| name | docker-k8s |
| description | Master containerization and orchestration with security-first approach. Expert in Docker multi-stage builds, Kubernetes zero-trust deployments, security hardening, GitOps workflows, and production-ready patterns for cloud-native applications. Includes 2025 best practices from CNCF and major cloud providers. |
| license | MIT |
Containerization & Kubernetes with Security Hardening
This skill provides comprehensive patterns for containerizing applications and deploying to Kubernetes in 2025, focusing on zero-trust security, multi-stage optimization, production hardening, and cloud-native best practices that work across different cloud providers.
When to Use This Skill
Use this skill when you need to:
- Create secure multi-stage Docker builds
- Deploy applications to Kubernetes with security hardening
- Implement zero-trust security patterns
- Set up GitOps workflows with ArgoCD/Flux
- Optimize container images for production
- Configure cluster security with Pod Security Standards
- Implement secure networking with service meshes
- Set up monitoring and observability
- Deploy to multiple cloud providers (AWS, GCP, Azure, DO)

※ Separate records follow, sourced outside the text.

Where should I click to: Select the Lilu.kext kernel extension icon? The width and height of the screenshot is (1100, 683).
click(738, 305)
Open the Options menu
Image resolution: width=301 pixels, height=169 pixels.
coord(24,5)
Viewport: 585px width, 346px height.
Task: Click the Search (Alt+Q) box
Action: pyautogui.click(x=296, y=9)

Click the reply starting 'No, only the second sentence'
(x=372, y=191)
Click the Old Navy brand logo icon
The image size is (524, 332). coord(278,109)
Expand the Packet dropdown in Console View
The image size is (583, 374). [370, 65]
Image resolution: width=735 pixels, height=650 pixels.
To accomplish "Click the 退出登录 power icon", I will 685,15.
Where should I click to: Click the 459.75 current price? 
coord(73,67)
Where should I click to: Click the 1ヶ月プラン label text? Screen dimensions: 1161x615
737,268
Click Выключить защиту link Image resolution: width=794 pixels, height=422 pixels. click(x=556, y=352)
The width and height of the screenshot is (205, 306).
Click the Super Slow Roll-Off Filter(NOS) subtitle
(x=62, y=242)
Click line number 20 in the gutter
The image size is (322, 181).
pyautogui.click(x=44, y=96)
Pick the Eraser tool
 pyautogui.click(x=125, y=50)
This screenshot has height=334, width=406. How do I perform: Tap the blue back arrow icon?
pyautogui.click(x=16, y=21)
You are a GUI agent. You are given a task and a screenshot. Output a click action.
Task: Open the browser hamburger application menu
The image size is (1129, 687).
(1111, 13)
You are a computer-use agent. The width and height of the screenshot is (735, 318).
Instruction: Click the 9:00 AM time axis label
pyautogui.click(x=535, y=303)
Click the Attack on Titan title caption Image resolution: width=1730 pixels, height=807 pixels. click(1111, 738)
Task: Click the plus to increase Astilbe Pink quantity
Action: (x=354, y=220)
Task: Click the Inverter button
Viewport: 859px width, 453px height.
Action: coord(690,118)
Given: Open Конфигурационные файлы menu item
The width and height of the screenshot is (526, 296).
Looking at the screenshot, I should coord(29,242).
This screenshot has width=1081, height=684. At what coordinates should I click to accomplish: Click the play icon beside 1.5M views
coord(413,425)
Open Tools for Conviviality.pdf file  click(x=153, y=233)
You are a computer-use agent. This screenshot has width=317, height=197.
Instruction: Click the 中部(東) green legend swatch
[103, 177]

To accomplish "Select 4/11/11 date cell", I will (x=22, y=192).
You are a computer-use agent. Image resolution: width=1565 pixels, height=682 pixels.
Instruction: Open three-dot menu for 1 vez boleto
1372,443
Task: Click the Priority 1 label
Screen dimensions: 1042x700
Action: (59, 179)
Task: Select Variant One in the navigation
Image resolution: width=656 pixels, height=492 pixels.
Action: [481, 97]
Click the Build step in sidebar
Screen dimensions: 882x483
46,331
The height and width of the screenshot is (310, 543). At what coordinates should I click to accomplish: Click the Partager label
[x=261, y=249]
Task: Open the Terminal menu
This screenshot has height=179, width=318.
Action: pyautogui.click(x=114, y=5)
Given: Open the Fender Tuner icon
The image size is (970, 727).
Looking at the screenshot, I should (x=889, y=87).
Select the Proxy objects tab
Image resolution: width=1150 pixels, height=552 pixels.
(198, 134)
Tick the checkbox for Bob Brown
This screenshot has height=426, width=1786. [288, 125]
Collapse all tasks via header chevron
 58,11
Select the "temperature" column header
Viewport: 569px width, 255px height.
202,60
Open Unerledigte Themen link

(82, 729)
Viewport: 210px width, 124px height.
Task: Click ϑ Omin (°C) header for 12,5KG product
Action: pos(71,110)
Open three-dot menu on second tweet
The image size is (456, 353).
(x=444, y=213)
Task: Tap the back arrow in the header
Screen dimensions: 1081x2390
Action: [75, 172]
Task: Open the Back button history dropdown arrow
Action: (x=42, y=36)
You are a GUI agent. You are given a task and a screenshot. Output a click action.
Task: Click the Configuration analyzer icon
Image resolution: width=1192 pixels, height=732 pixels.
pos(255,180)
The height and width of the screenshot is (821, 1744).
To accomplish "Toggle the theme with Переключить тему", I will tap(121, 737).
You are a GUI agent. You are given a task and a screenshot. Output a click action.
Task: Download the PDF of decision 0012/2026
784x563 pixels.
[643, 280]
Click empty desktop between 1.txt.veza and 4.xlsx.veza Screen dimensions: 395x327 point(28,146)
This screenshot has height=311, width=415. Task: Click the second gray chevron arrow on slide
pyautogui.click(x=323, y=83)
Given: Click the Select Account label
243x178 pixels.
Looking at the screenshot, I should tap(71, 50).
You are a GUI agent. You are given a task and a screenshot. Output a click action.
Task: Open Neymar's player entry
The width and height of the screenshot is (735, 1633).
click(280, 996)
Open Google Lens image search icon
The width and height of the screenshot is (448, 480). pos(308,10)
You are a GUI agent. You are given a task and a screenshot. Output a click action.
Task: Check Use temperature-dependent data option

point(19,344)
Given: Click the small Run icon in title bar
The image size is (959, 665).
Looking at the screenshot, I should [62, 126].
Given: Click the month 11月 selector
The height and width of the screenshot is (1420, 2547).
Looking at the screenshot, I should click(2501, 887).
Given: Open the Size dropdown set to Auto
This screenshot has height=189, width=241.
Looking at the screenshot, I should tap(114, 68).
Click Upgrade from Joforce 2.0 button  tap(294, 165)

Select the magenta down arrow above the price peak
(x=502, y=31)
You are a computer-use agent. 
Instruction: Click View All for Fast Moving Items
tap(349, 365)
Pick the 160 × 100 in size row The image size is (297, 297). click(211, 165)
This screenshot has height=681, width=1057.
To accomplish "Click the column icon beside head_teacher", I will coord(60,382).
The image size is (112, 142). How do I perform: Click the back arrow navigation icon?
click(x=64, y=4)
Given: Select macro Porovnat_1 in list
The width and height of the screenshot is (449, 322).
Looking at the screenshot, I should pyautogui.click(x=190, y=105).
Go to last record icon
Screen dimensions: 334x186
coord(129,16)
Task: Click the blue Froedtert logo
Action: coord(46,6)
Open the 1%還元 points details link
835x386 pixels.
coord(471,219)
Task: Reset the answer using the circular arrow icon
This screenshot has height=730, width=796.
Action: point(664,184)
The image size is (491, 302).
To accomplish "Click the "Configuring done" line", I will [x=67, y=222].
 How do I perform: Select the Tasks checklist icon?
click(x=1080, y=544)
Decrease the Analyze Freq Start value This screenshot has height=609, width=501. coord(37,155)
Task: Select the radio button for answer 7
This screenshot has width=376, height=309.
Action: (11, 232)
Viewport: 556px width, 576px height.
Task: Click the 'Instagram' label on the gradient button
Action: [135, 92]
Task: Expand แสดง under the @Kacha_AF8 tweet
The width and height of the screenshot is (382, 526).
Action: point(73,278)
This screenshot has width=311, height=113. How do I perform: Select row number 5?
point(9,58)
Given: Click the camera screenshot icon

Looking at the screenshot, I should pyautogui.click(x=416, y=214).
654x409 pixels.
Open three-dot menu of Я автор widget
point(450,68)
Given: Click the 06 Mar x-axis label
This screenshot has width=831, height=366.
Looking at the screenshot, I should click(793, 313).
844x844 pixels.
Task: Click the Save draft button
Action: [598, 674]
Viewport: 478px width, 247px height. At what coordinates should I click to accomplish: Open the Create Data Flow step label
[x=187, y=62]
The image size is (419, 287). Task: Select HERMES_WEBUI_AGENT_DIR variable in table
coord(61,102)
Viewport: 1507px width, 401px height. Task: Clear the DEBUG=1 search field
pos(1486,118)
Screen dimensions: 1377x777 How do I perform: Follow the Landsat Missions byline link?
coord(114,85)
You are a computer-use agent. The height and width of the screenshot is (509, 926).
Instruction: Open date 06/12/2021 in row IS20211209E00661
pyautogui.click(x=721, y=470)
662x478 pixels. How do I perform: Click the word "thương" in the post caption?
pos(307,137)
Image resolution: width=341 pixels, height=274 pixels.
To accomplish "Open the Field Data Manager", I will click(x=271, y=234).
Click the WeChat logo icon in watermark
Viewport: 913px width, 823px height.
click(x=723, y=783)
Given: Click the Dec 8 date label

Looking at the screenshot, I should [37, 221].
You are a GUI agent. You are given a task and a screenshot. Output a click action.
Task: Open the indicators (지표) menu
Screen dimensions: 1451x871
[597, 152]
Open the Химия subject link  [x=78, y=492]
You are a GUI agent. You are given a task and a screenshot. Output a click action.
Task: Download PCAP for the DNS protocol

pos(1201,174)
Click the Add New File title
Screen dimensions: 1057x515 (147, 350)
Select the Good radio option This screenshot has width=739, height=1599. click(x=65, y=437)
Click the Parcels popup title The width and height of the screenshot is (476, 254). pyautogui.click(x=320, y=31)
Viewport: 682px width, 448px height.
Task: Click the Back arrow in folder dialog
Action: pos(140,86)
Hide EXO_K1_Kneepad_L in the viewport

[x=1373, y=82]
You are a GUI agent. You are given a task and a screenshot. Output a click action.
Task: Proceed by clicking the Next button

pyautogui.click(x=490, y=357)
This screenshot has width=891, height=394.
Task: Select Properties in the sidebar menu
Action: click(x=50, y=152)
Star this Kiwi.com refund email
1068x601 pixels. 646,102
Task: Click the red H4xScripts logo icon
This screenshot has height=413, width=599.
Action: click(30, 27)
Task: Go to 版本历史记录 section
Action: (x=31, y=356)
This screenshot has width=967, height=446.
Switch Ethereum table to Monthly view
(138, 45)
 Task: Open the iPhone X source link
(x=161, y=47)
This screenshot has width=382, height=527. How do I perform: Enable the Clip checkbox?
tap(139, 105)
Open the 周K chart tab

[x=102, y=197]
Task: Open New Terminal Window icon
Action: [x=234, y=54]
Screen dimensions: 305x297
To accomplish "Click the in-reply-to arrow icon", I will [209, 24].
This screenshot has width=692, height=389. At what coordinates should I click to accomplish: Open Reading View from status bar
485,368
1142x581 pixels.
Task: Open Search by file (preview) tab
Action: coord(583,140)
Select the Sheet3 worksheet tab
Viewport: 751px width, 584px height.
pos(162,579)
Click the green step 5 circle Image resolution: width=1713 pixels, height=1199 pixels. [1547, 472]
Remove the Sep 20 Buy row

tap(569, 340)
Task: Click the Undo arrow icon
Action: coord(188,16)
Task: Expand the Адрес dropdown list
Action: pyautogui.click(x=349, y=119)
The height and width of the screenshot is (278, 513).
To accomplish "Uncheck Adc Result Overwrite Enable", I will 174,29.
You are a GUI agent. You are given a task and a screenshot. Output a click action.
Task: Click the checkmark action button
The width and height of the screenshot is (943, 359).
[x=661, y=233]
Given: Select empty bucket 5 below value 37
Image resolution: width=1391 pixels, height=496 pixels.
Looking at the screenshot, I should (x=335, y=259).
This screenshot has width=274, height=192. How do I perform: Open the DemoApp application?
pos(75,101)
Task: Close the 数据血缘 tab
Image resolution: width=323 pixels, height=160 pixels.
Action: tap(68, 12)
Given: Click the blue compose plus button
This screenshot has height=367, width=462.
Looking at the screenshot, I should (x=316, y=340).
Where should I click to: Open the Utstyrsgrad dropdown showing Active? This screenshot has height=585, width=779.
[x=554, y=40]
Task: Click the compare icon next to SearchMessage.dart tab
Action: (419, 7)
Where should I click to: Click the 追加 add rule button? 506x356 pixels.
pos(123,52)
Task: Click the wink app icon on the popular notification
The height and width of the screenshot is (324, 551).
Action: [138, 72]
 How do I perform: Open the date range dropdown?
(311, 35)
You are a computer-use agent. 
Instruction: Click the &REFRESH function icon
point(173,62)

Secure Multi-Stage Docker Builds
1. Security-First Multi-Stage Builds
# Dockerfile with security hardening
# Build stage
FROM python:3.11-slim AS builder
# Set build-time security arguments
ARG DEBIAN_FRONTEND=noninteractive
ARG DEBCONF_NONINTERACTIVE_SEEN=true
ARG BUILDPLATFORM
ARG TARGETPLATFORM
# Install build dependencies with security updates
RUN apt-get update && \
apt-get upgrade -y && \
apt-get install -y --no-install-recommends \
build-essential \
libpq-dev \
ca-certificates \
curl \
&& \
apt-get clean && \
rm -rf /var/lib/apt/lists/* /tmp/* /var/tmp/* && \
truncate -s 0 /var/log/apt/history.log
# Create non-root user for build
RUN groupadd -r builder && \
useradd -r -g builder builder
# Set working directory
WORKDIR /app
# Copy dependency files
COPY requirements.txt requirements-dev.txt ./
# Install Python dependencies in virtual environment
RUN python -m venv /opt/venv && \
/opt/venv/bin/pip install --no-cache-dir -U pip && \
/opt/venv/bin/pip install --no-cache-dir -r requirements.txt
# Production stage
FROM python:3.11-slim AS production
# Security labels
LABEL maintainer="security-team@company.com" \
version="1.0.0" \
security.scan="enabled" \
org.opencontainers.image.vendor="Company"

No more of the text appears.